Content-based analysis of music can help manage the increasing amounts of music information available digitally and is becoming an important part of multimedia research. The use of drums and percussive sounds is pervasive to popular and world music. In this paper we describe an automatic system for detecting and transcribing low and medium-high frequency drum events from audio signals. Two different subband front-ends are utilized. The first is based on bandpass filters and the second is based on wavelet analysis. Experimental results utilizing music, drum loops and Indian tabla thekas as signals are provided. The proposed system can be used as a preprocessing step for rhythm-based music classification and retrieval. In addition it can be used for pedagogical purposes

Preservation and extension of traditional techniques:Digitizing North Indian performance

Abstract This article describes systems for capturing gestures from a performing artist playing North Indian instruments. Modified traditional instruments use sensor technology and microcontrollers to digitize performance, enabling a computer to synthesize sound and generate visual meaning. Specifically, systems were built to capture data from three traditional North Indian instruments: the tabla (a pair of tonal hand drums), the dholak (a barrel-shaped folk drum played by two people) and the sitar (a 19-stringed, gourd-shelled instrument). The article discusses how these instruments are modified to capture gestural movement, how these signals are mapped to sounds and graphical feedback, and gives examples of the new instruments being used in live performance. Modified performance techniques with the aid of a laptop computer are introduced; however, the hardware is built to try and preserve the techniques passed down from generations of tradition.
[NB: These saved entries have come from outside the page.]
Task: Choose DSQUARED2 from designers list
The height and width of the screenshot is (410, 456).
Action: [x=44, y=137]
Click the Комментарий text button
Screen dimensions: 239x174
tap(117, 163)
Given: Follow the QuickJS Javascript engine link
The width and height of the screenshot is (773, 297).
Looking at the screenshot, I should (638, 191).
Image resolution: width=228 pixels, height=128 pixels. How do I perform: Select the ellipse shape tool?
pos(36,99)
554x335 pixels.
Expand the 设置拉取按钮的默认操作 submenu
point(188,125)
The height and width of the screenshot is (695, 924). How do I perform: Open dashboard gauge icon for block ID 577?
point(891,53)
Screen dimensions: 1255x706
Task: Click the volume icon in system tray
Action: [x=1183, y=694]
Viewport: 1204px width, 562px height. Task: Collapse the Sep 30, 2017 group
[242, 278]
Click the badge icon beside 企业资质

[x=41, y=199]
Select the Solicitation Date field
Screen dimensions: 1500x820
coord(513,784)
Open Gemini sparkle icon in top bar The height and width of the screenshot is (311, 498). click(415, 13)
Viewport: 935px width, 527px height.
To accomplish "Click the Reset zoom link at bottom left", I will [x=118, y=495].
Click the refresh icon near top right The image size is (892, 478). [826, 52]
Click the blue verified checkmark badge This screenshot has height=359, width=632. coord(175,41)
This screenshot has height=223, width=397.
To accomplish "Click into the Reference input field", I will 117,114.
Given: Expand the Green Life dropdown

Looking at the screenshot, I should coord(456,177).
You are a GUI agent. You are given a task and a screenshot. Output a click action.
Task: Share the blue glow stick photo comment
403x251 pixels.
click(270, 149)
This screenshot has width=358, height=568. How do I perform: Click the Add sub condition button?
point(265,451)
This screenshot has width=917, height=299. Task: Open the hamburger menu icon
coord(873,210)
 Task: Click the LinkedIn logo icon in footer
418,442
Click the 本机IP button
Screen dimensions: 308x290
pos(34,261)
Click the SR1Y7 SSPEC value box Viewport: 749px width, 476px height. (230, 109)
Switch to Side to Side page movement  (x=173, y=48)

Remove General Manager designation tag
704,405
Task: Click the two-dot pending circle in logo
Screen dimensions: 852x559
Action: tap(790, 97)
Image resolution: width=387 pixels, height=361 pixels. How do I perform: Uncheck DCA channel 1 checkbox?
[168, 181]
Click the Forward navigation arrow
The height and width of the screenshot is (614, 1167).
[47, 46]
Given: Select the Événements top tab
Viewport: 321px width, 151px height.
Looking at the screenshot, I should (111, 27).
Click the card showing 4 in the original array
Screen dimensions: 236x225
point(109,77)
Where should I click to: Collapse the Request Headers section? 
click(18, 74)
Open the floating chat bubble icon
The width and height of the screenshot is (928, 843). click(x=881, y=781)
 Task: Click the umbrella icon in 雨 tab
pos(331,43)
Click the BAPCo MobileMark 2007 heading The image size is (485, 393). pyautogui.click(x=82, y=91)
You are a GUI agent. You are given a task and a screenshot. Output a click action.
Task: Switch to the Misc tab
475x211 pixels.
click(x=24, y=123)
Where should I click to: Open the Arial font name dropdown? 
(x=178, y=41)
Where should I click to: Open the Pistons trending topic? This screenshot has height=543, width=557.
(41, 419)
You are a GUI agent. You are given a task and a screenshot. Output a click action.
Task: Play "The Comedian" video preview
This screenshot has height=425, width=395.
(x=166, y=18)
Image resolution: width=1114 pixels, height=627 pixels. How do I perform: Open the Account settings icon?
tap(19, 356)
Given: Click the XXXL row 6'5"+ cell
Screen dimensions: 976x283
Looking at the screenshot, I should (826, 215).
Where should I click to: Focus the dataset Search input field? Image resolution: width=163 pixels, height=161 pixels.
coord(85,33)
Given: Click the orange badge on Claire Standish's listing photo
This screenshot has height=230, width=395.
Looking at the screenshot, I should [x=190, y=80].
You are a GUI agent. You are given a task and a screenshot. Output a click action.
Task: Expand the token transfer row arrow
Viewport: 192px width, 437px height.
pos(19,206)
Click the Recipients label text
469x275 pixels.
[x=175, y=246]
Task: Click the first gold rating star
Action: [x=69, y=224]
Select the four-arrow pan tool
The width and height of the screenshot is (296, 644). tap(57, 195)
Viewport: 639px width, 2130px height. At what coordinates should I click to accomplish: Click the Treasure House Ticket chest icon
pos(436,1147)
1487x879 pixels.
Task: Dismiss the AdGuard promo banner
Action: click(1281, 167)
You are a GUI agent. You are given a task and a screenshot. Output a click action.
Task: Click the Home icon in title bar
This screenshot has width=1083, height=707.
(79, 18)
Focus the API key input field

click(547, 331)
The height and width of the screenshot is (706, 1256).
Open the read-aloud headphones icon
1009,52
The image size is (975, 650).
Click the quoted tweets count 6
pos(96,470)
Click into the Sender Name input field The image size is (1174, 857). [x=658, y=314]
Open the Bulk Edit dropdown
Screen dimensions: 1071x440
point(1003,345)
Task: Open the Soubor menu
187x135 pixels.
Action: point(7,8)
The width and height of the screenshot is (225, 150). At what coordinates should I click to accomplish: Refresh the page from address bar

Multimodal Sensor Analysis of Sitar Performance: Where is the Beat?

In this paper we describe a system for detecting the tempo of sitar performance using a multimodal signal processing approach. Real-time measurements are obtained from sensors on the instrument and by wearable sensors on the performers body. Experiments comparing audio-based and sensor-based tempo tracking are described. The real-time tempo tracking method is based on extracting onsets and applying Kalman filtering. We show how late fusion of the audio and sensor tempo estimates can improve tracking. The obtained results are used to inform design parameters for a real-time system for human-robot musical performance.

A Comparative Study on Wearable Sensors for Signal Processing on the North Indian Tabla

This paper describes experimentation using a variety of sensor techniques to capture body gestures and train a student performing the North Indian hand drums known as the Tabla. A comparative study of motion capture systems, wearable accelerometer units, and wireless inertial sensor packages, is described. Each acquisition method has it advantages and disadvantages which are explored through trial and error. The paper describes a number of applications using real-time signal processing techniques for analysis, performance, performer posture detection and machine perception of human interaction.